A lady has sued creator and enterprise capitalist Amy Griffin over her bestselling 2025 memoir “The Inform,” saying that Griffin’s descriptions of childhood sexual abuse within the e-book have been stolen from her expertise.
The plaintiff identifies herself solely as Jane Doe within the lawsuit filed Wednesday in Los Angeles Superior Courtroom. An lawyer for Griffin referred to as the go well with “absurd” and “meritless.”

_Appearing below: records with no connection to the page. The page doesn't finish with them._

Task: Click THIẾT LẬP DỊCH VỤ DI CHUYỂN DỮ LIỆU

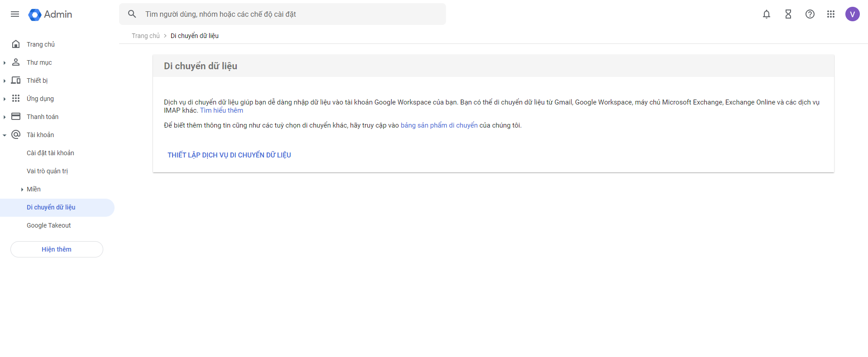Action: 229,155
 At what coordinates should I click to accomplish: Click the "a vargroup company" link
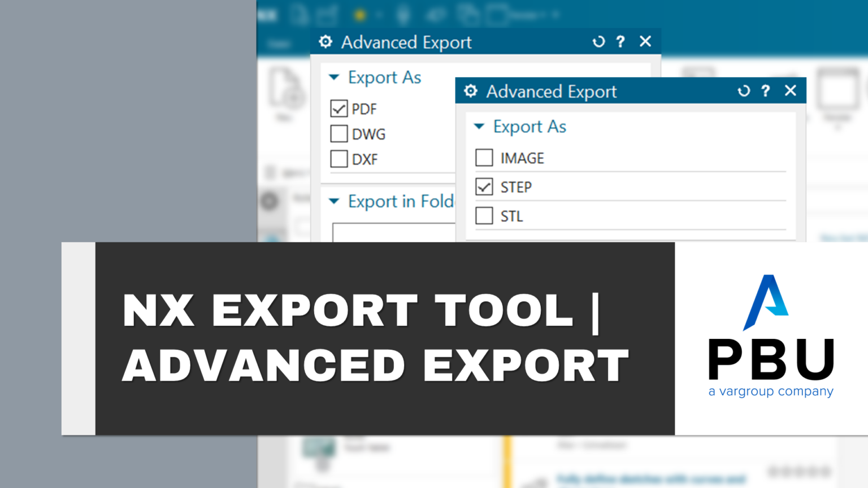771,390
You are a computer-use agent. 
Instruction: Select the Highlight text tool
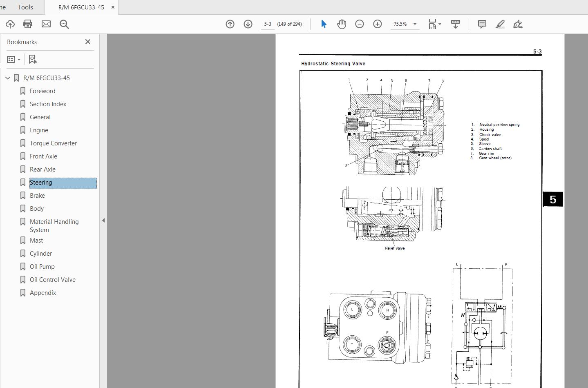coord(500,24)
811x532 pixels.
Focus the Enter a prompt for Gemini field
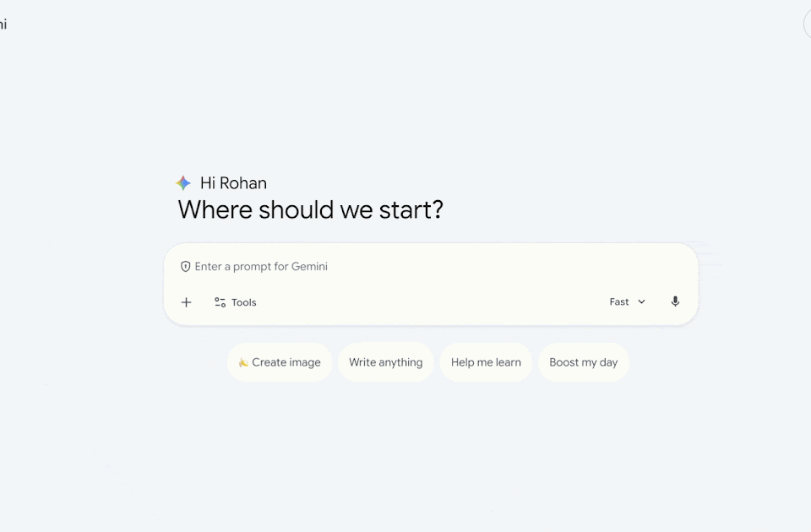[x=422, y=267]
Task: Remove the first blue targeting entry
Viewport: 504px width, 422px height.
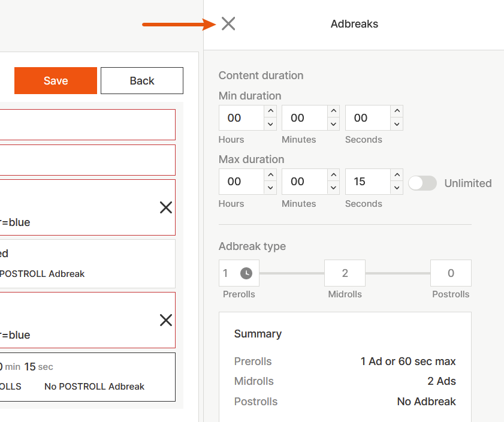Action: (x=166, y=207)
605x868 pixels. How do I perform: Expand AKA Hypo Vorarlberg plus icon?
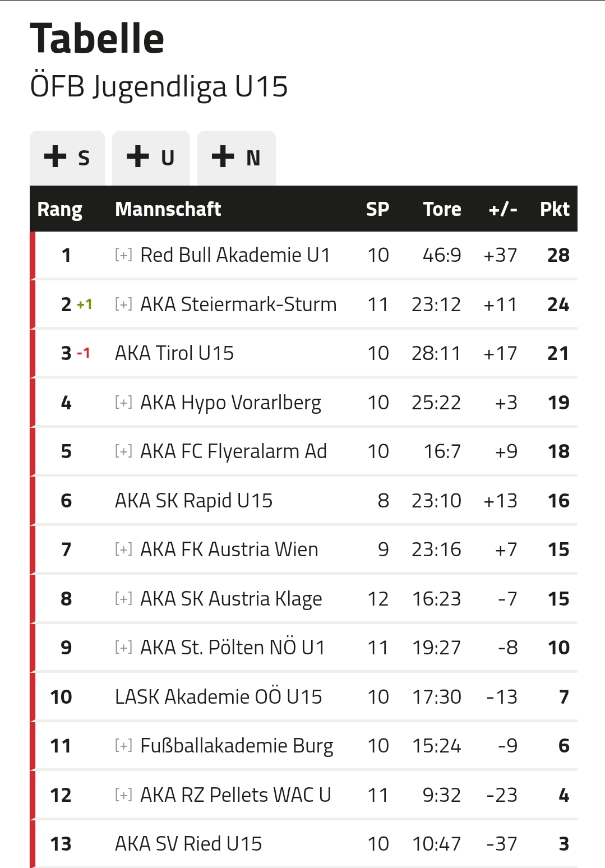click(x=123, y=402)
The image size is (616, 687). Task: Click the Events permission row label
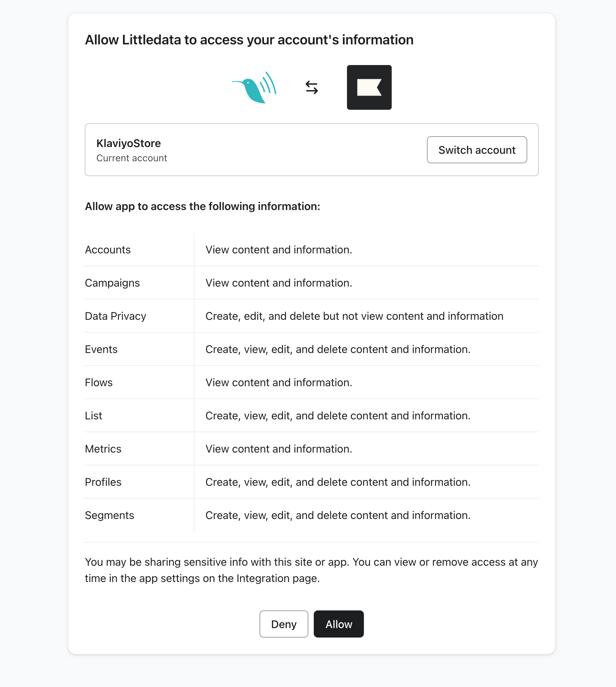pos(101,349)
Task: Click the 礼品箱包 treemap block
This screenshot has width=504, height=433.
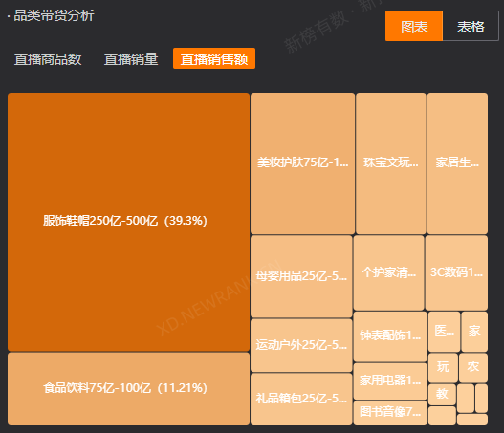Action: 301,399
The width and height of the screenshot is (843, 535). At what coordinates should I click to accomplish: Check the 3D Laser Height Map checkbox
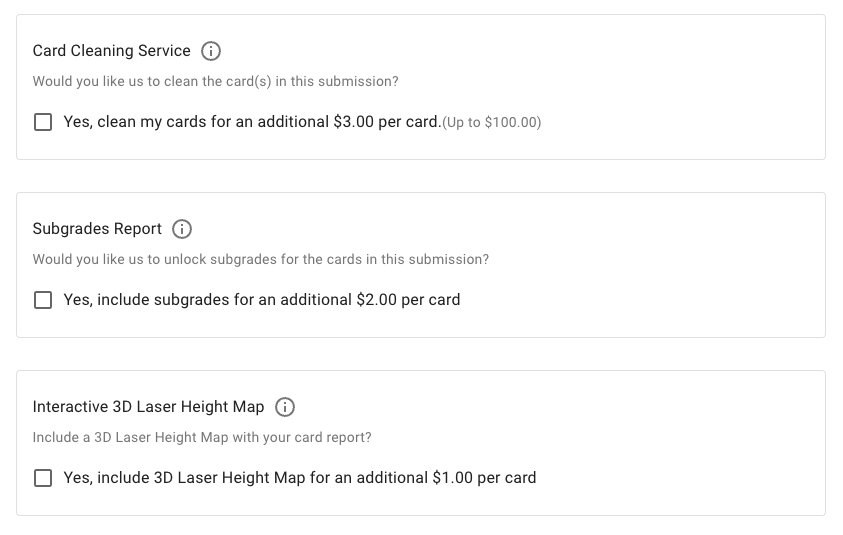click(43, 478)
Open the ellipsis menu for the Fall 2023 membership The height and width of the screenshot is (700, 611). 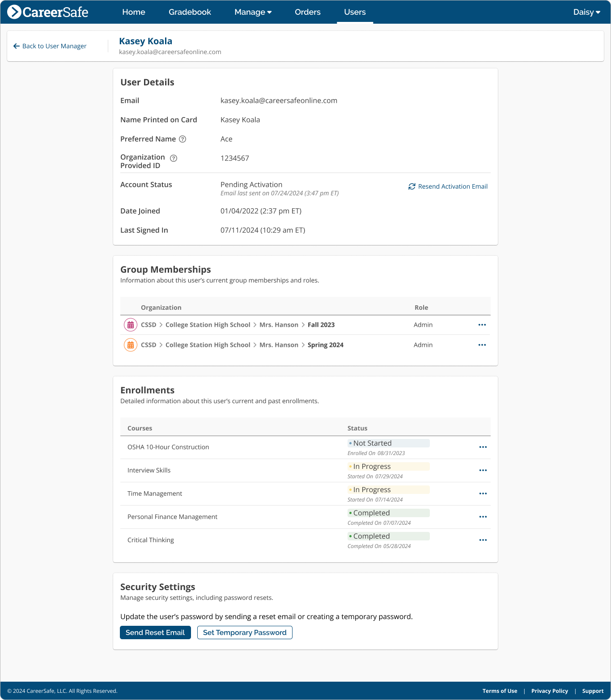click(x=482, y=325)
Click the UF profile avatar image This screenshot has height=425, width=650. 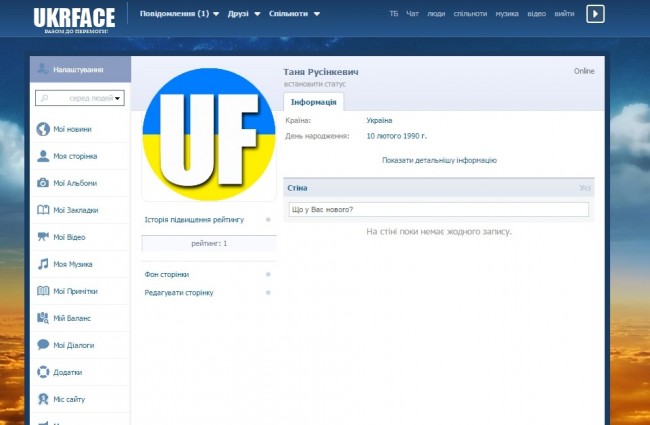(208, 135)
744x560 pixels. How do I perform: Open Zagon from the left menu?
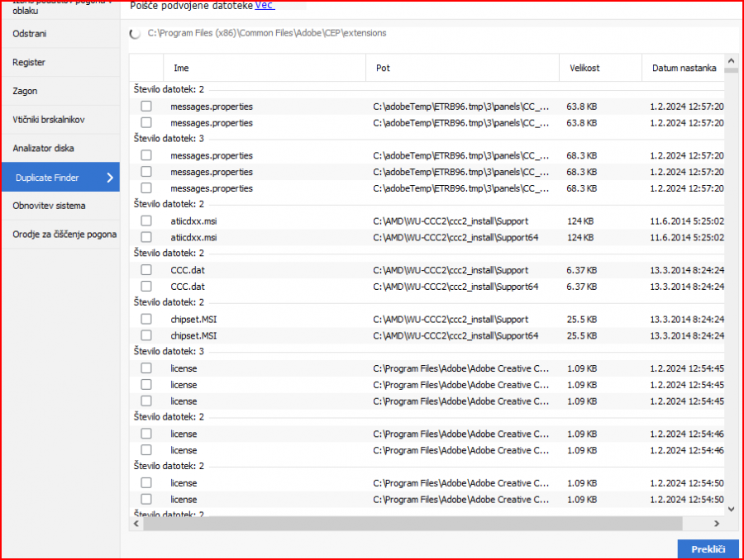tap(25, 91)
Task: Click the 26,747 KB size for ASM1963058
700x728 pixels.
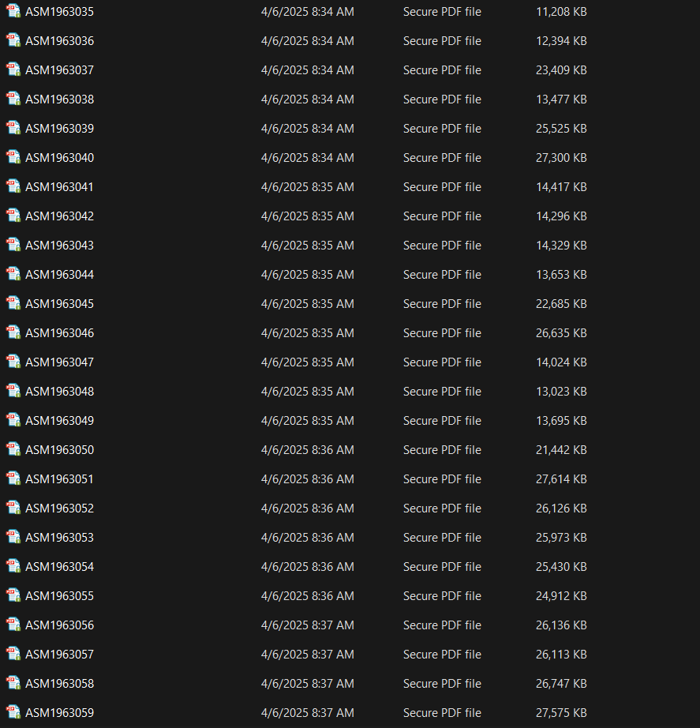Action: point(560,684)
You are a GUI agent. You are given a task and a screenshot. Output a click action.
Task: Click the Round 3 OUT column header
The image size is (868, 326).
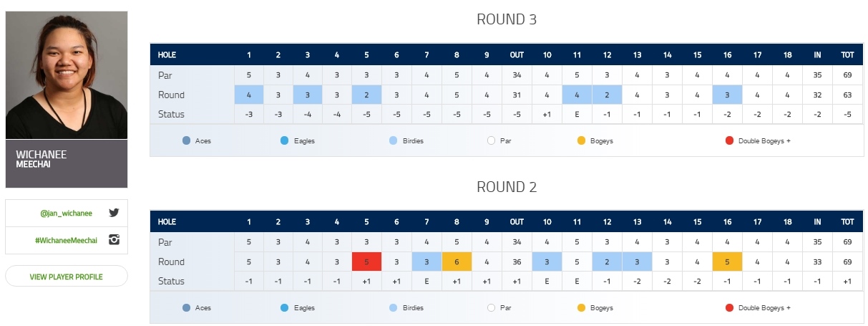pyautogui.click(x=517, y=54)
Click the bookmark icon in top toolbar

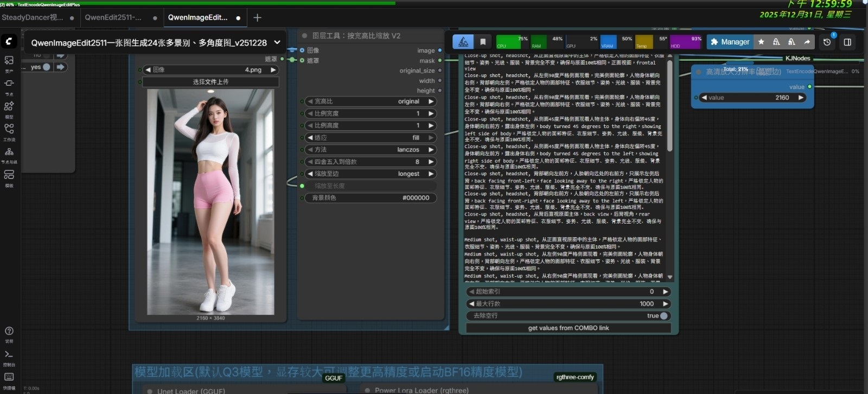tap(483, 42)
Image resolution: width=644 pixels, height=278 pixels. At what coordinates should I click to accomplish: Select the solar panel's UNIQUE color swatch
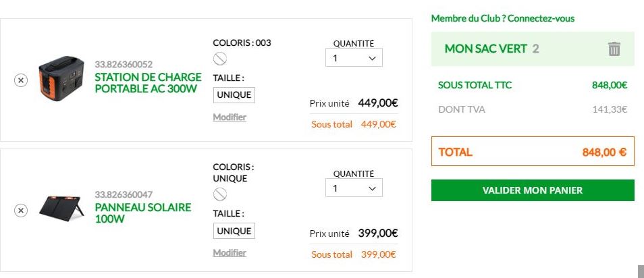pos(219,194)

In “The Inform,” revealed a yr in the past, Griffin writes that present process remedy utilizing the psychedelic drug MDMA uncovered beforehand buried childhood reminiscences of being sexually abused by a trainer at her center faculty in Amarillo, Texas, within the Eighties.
“I knew that these reminiscences have been actual,” Griffin writes within the e-book. “My physique knew what had occurred to me.”
The memoir was an Oprah’s Ebook Membership choice and was additionally touted by Reese Witherspoon and Gwyneth Paltrow.
Within the lawsuit, the plaintiff says the descriptions match her personal sexual assaults by a special trainer at a faculty dance and in a faculty rest room. The lawsuit says Griffin had motive to know in regards to the abuse.
“’The Inform’ constitutes neither a real nor innocent memoir,” the lawsuit says, alleging Griffin engaged in intrusion, invasion of privateness, publication of personal info, negligence and infliction of emotional misery. It seeks damages to be decided at trial.
The lawsuit additionally names Griffin’s publishers and a ghostwriter as defendants.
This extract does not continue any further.